$228m - Small change
to Google....
Google has ditched social network tech outfit Slide just one year after the company spent $182m on it, plus a further $46m in staff retention bonuses, in August 2010. As we wrote at the time, the takeover appeared to signal Google's plans to have yet another stab at creating a social network that its users might actually like …
"Innovation requires you to try many things before you have hits"
Rubbish. It's certainly true that innovative products may not prove popular; but some do, and there's no dependency between a successful one and a series of prior failures.
Take Apple. It's widely regarded as an innovative firm (I think most of that is in packaging and marketing, but no matter), and has, by my rough count, about a 50% hit rate for major products. That starts with Apple's *first* real product, the Apple ][. Then two failures (Apple ///, Lisa) and a hit (Mac), and the hits and failures continued to alternate.
Facebook can claim some innovations, particularly in comparison with its major competition in its early years, and is a hit with its first and essentially only product. (If you want to count various FB features as "products", it still had successes - eg the apps API - before significant failures like Beacon.)
Google's thrashing about and carelessness with its cash should not be excused as an attempt at "innovation". It's a combination of lots of money on the balance sheet, lack of vision, and leading by ego rather than reason.

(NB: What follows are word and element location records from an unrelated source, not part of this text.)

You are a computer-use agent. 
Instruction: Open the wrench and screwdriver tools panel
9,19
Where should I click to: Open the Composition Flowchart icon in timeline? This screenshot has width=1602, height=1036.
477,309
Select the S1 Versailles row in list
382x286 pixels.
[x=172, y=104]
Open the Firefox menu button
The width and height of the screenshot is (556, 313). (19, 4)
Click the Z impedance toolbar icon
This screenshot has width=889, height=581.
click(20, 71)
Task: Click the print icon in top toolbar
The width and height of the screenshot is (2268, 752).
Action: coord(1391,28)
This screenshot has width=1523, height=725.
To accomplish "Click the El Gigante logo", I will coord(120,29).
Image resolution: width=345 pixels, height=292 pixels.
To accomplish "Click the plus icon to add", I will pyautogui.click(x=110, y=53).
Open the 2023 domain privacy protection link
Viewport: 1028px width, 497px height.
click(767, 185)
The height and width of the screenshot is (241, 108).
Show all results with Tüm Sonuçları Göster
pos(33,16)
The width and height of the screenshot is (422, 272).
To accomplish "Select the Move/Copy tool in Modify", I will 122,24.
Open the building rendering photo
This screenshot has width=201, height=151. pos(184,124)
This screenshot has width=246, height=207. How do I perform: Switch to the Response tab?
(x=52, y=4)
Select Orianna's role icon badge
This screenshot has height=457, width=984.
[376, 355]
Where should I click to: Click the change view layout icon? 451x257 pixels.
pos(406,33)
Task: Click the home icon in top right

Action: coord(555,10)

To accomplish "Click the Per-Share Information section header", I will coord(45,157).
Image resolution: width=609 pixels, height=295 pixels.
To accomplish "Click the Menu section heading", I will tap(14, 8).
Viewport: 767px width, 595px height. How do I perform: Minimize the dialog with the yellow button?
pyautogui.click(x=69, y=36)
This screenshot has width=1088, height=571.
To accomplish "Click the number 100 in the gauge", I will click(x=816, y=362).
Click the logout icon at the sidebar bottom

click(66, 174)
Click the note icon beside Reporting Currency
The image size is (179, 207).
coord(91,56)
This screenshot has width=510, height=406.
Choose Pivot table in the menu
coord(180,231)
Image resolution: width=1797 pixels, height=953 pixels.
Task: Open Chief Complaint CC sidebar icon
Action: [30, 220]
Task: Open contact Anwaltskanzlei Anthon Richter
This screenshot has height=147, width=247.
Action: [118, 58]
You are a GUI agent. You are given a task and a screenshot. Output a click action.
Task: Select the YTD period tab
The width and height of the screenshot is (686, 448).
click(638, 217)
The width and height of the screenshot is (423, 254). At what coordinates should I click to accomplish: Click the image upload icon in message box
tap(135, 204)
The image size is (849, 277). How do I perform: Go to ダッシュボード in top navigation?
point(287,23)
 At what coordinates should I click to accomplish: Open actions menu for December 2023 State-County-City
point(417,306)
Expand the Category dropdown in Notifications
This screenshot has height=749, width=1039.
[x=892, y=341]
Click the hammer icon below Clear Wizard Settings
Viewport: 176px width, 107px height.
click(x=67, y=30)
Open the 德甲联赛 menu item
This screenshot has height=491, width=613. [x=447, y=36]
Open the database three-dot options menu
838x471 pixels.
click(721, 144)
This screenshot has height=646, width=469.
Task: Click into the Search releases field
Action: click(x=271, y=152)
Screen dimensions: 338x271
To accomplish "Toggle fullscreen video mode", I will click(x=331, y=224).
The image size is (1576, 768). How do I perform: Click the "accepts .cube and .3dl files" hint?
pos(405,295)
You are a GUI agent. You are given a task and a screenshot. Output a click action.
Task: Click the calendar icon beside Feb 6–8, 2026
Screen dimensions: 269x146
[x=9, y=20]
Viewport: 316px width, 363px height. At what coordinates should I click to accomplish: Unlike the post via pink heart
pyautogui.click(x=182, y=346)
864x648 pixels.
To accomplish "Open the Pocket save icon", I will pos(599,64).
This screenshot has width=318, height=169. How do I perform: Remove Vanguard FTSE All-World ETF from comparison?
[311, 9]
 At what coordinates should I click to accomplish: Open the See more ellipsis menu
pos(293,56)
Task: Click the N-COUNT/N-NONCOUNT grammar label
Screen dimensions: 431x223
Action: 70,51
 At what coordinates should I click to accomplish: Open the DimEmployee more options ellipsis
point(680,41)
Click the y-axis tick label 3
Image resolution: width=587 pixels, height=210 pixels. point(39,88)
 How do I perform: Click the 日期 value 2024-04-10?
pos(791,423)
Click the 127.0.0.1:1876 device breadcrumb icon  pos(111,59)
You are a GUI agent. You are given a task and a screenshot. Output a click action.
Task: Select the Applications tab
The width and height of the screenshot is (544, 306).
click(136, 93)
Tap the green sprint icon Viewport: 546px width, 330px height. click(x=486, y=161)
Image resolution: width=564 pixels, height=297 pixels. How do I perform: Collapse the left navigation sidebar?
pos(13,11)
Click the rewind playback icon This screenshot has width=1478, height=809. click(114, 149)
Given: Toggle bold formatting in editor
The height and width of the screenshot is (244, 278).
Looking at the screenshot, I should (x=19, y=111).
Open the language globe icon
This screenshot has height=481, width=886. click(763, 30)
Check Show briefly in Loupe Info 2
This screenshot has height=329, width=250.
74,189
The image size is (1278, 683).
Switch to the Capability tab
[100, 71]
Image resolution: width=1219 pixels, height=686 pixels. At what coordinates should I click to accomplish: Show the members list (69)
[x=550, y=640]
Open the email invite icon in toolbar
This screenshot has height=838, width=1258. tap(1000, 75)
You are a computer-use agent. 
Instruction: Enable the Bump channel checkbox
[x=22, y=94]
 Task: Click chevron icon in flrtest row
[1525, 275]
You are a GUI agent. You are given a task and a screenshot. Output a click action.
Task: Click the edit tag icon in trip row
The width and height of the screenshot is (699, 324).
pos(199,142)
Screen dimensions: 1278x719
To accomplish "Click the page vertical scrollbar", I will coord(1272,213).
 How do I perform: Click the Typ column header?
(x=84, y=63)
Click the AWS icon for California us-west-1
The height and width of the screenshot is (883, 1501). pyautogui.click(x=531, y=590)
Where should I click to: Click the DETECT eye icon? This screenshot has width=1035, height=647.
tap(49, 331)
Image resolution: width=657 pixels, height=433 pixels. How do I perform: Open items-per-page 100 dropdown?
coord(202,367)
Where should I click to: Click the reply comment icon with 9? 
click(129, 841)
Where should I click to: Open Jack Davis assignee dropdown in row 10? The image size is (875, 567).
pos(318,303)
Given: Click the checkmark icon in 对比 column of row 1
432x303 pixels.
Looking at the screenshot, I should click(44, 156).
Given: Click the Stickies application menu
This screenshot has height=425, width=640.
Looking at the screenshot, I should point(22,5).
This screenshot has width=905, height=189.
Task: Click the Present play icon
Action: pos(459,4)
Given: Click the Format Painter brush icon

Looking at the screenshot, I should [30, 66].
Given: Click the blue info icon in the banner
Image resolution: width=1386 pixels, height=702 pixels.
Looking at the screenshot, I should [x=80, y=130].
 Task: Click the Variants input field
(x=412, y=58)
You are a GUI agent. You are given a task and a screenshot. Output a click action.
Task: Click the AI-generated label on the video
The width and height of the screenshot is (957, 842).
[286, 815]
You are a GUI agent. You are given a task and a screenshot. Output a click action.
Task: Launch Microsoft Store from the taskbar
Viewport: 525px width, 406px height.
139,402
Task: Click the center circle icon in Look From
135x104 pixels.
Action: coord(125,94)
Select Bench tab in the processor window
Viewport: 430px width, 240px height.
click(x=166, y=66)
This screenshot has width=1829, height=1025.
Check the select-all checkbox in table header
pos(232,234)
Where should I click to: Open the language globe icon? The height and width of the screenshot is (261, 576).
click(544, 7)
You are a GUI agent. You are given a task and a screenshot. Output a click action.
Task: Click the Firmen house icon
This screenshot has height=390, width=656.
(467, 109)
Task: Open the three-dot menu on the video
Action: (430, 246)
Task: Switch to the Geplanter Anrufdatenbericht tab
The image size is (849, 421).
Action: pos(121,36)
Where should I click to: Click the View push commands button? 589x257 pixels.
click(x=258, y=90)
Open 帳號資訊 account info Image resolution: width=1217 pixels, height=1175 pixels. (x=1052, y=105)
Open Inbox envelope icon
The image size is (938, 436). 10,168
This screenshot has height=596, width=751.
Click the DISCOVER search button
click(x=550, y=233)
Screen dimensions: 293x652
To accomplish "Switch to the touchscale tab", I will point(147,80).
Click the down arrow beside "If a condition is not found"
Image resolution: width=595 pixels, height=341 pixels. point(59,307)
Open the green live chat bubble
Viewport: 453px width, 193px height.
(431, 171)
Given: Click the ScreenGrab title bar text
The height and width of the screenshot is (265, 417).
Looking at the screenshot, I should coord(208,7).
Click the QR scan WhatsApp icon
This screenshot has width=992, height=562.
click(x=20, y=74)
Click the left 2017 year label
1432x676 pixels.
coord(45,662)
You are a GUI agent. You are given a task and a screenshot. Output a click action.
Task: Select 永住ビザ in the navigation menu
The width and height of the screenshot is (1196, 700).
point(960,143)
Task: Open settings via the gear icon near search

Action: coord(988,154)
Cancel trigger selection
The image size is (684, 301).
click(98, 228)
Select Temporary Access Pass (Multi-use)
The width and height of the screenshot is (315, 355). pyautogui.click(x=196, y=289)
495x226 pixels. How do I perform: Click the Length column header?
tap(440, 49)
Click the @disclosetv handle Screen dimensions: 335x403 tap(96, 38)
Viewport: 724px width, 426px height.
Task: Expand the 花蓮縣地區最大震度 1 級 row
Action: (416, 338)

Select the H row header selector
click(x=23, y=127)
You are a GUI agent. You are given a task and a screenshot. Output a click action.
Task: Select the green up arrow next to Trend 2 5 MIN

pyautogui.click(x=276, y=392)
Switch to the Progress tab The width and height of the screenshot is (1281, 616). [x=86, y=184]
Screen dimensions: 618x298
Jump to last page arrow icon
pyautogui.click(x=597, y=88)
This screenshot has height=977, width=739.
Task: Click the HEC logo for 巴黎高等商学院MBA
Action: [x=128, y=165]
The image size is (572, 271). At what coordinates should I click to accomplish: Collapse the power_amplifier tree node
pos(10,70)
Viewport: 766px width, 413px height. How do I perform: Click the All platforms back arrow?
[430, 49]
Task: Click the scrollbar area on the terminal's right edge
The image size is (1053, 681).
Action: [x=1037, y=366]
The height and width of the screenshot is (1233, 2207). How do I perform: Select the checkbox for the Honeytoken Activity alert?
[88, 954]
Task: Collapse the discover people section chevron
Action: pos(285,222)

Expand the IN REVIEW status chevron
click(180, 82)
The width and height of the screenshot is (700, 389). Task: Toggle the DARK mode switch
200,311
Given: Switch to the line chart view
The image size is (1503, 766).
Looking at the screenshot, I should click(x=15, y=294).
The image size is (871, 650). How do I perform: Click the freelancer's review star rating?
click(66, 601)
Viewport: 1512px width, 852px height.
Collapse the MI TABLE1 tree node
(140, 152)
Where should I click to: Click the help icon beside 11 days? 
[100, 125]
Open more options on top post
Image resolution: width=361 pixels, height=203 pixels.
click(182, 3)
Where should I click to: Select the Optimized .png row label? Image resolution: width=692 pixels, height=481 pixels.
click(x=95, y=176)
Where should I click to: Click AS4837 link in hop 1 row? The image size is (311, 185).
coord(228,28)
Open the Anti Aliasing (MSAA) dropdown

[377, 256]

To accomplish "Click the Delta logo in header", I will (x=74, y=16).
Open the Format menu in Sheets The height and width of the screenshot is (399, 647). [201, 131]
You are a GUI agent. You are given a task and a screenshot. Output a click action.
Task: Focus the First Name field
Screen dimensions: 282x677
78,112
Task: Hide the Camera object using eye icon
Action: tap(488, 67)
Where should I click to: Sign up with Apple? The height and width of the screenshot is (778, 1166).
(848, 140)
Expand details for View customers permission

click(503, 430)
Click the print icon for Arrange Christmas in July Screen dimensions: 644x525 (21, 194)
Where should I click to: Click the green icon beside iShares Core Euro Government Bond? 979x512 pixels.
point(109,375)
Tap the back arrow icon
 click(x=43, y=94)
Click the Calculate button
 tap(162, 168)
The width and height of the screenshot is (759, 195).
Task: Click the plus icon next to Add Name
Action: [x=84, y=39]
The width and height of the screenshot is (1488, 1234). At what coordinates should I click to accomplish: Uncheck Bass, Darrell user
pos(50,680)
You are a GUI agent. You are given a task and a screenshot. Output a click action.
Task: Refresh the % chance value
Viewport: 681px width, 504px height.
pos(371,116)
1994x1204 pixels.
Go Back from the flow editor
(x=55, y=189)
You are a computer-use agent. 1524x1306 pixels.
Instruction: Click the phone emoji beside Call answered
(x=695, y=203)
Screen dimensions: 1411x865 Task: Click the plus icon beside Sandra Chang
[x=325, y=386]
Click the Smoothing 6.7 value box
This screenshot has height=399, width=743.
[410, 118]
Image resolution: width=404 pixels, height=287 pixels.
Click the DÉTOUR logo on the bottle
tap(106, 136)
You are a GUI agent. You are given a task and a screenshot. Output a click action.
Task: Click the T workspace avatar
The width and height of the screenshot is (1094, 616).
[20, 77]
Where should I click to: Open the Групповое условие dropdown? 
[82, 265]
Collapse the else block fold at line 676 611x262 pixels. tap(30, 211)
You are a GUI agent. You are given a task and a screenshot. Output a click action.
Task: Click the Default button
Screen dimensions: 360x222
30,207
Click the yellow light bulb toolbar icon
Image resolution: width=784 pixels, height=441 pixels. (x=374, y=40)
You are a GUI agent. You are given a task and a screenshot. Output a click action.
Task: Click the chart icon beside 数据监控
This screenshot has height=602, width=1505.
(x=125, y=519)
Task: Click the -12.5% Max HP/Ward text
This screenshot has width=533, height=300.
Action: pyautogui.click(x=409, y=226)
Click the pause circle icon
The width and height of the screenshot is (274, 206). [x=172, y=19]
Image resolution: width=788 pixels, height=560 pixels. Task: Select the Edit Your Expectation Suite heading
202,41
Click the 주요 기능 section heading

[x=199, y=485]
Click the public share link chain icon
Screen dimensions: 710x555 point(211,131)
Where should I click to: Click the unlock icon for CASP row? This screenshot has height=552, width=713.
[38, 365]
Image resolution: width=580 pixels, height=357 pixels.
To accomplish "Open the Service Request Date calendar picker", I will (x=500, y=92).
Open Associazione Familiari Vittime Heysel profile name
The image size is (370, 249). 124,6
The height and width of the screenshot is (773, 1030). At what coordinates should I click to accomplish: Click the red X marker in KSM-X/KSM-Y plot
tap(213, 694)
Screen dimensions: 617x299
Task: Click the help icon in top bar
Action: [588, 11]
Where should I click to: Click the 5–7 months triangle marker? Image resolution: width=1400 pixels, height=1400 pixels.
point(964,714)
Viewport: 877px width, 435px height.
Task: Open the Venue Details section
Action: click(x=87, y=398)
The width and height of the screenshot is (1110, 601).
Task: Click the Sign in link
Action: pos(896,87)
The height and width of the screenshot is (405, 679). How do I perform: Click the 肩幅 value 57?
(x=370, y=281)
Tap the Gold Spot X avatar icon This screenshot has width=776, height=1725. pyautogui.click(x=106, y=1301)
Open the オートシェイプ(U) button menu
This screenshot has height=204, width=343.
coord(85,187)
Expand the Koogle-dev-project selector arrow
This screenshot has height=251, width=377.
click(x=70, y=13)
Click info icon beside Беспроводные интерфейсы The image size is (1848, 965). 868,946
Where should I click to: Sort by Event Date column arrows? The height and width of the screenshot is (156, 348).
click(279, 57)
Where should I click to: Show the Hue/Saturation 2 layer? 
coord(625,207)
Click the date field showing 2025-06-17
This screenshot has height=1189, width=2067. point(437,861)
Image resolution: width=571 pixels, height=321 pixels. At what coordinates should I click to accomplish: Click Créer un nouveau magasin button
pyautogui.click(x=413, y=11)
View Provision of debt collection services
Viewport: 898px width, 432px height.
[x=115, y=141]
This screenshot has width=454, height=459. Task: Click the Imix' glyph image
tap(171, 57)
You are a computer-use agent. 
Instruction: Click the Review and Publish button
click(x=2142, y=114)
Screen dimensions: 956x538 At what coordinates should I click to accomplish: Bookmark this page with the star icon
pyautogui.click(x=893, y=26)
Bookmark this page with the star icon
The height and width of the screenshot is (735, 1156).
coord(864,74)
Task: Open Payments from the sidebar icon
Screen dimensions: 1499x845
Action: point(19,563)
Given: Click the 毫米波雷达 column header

I don't care, particularly; for me Google is a way for advertisers to subsidize a convenient online function, and I'm happy for them to do that. But why people need to turn Google's blunders into secret wisdom is beyond me.
(Oh, and recouping part of the Slide investment from its code? Yes, no doubt that will be the silver lining. The typical social networking site is built on a pile of ad hockery that a couple of interns could concoct in a week.)